4. Verify that the Terraform configuration has no errors

Run the following:

terraform validate

If the command returns any errors, make the required corrections in the configuration and then run the terraform validate command again. Repeat this step until the command returns Success! The configuration is valid.

5. Review resources

Review the resources that are defined in the configuration:

terraform plan

6. Deploy the Terraform script

terraform apply

When you're prompted to perform the actions, enter yes. Terraform displays messages showing the progress of the deployment.

If the deployment can't be completed, Terraform displays the errors that caused the failure. Review the error messages and update the configuration to fix the errors. Then run terraform apply command again. For help with troubleshooting Terraform errors, see Errors when deploying the solution using Terraform.

After all the resources are created, Terraform displays the following message:

Apply complete!

The Terraform output also lists the following additional information that you'll need:

  • A link to the Dataform repository that was created
  • The link to open the BigQuery editor for some sample queries

Setup your analysis workspace

2. Configure Dataform

1. Create and initialize your Dataform workspace.

Click the Dataform link in the Terraform output to create a workspace, then click "initialize workspace" to get started.

2. Update dataform.json

Update your Dataform Workspace's dataform.json file as described below:

{
  "defaultSchema": "hail_demo",
  "assertionSchema": "dataform_assertions",
  "warehouse": "bigquery",
  "defaultDatabase": "<YOUR PROJECT ID>",
  "defaultLocation": "us-central1"
}

3. Add the definitions files to Dataform

Next, add the following files from the definitions folder to your Dataform workspace:

  • load_geojson - This calls the remote function created by the Terraform script to load the polygons defined in the GeoJSON file into BigQuery
  • convert_customer_geog - This cleans the sample customer table and converts the customer_geog column to a GEOGRAPHY type. This might not be necessary if your customer data already has locations stored as GEOGRAPHY columns in BigQuery
  • customers_impacted - This finds which customer locations fall within the hail polygon, indicating customers who were impacted by the storm

To add the files to your Workspace:

  • Remove the sample view files in your Datawork workspace's definitions folder.
  • Click the 3-dot menu next to your Dataform Workspace's definitions folder in the UI and select Create file
  • Name the file so it matches the examples provided and be sure to include the .sqlx extension. For example, the "Add a file path" field for the load_geojson file should read definitions/load_geojson.sqlx
  • Copy and paste the code from the file into the Dataform IDE.

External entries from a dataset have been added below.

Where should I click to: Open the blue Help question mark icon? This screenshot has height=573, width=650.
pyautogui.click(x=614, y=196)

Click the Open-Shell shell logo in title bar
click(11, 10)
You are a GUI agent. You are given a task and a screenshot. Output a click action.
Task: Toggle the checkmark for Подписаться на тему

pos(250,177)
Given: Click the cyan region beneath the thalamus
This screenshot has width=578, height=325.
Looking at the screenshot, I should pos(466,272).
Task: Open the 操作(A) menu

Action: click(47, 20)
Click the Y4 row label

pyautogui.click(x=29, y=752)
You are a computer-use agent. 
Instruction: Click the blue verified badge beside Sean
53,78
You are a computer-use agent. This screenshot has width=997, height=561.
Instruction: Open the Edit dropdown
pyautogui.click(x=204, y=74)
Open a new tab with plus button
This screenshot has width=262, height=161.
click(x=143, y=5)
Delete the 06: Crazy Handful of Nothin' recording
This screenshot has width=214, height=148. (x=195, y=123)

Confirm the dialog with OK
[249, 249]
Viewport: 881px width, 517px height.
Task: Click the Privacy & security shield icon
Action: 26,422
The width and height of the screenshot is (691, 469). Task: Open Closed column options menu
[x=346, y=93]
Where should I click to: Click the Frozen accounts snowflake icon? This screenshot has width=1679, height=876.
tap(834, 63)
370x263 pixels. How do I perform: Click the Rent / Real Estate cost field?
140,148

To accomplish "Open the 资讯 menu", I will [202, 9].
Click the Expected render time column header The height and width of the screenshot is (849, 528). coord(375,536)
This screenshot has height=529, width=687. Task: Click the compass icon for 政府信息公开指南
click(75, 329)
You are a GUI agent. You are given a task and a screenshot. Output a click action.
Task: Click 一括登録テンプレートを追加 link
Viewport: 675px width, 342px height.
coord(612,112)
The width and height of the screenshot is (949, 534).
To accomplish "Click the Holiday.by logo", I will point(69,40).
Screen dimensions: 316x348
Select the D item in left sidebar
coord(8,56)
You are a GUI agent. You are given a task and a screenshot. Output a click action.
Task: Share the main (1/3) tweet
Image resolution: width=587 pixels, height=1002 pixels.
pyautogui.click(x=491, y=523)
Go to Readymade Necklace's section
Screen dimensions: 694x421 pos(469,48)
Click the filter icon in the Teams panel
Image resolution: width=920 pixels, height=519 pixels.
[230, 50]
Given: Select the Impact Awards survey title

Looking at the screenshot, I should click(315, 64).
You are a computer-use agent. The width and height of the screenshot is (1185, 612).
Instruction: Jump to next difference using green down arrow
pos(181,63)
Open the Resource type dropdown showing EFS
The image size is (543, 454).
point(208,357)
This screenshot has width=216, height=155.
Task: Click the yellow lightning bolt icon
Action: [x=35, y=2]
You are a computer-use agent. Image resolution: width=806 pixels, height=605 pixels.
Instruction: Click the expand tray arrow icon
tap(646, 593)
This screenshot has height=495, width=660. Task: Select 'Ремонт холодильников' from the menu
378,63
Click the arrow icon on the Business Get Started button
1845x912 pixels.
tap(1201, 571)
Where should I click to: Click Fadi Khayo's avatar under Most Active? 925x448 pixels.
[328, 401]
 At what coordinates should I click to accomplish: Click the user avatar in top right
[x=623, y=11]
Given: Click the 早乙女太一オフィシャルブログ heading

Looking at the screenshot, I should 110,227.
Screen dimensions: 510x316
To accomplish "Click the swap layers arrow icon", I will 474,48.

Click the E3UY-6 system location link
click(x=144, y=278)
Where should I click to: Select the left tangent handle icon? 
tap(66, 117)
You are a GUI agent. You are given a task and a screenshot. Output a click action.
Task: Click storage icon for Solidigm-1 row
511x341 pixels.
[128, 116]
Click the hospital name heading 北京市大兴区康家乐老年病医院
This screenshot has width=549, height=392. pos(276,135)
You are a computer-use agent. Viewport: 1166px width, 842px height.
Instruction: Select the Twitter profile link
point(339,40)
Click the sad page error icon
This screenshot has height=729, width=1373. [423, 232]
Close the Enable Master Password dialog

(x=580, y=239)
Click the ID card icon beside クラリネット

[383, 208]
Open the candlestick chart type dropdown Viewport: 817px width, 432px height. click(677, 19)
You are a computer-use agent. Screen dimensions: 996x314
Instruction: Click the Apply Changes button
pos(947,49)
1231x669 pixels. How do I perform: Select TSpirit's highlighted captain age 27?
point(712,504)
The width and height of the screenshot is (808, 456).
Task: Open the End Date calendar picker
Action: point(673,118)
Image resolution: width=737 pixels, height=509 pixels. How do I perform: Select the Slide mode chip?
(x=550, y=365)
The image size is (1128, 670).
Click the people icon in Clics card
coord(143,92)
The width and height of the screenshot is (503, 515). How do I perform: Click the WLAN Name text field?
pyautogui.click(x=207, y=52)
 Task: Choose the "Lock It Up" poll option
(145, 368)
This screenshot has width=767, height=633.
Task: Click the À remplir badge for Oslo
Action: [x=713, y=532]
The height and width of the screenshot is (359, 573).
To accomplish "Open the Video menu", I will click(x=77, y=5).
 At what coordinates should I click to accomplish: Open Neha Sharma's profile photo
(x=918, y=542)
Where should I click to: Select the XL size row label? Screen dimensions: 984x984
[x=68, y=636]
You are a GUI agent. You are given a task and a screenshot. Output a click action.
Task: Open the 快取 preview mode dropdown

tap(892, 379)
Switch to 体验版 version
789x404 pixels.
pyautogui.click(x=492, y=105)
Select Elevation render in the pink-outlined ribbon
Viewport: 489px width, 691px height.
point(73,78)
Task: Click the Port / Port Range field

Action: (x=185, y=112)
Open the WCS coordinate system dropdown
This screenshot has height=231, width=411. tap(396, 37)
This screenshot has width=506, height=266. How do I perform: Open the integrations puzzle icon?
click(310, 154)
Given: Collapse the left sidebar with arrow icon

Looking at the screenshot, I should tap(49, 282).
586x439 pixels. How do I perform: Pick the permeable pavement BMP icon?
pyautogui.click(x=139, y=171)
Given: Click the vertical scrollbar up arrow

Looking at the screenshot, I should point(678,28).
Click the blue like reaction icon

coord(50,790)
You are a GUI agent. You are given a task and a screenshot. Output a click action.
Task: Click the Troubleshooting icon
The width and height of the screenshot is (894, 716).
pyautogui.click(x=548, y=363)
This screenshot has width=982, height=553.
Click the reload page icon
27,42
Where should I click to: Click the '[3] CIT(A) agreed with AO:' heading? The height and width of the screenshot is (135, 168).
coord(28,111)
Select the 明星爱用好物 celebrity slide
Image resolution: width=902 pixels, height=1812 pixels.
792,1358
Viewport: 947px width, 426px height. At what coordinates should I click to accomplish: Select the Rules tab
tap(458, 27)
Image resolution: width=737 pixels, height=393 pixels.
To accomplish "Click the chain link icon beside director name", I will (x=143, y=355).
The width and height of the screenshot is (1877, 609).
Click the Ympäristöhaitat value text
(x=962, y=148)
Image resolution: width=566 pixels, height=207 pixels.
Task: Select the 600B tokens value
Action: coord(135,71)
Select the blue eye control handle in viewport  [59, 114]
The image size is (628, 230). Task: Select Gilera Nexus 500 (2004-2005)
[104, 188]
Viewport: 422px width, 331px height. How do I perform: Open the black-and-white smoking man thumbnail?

Once the files are added, click Start Execution at the top of the Dataform IDE and select All Actions to run the full pipeline. Click the Start Execution button in the confirmation screen that pops up to run the workflow. You can see the status of your execution by clicking Details in the notification at the bottom of the screen, or clicking Executions at the top of the IDE

3. Analyze your results!

From here, click on the Looker Studio link in your Terraform outputs to start analyzing the data using a pre-built template. You can also head to the BigQuery console to see the table of the customers who were impacted by the hail event. If you need to see your Terraform outputs again, simply enter terraform output into your command line.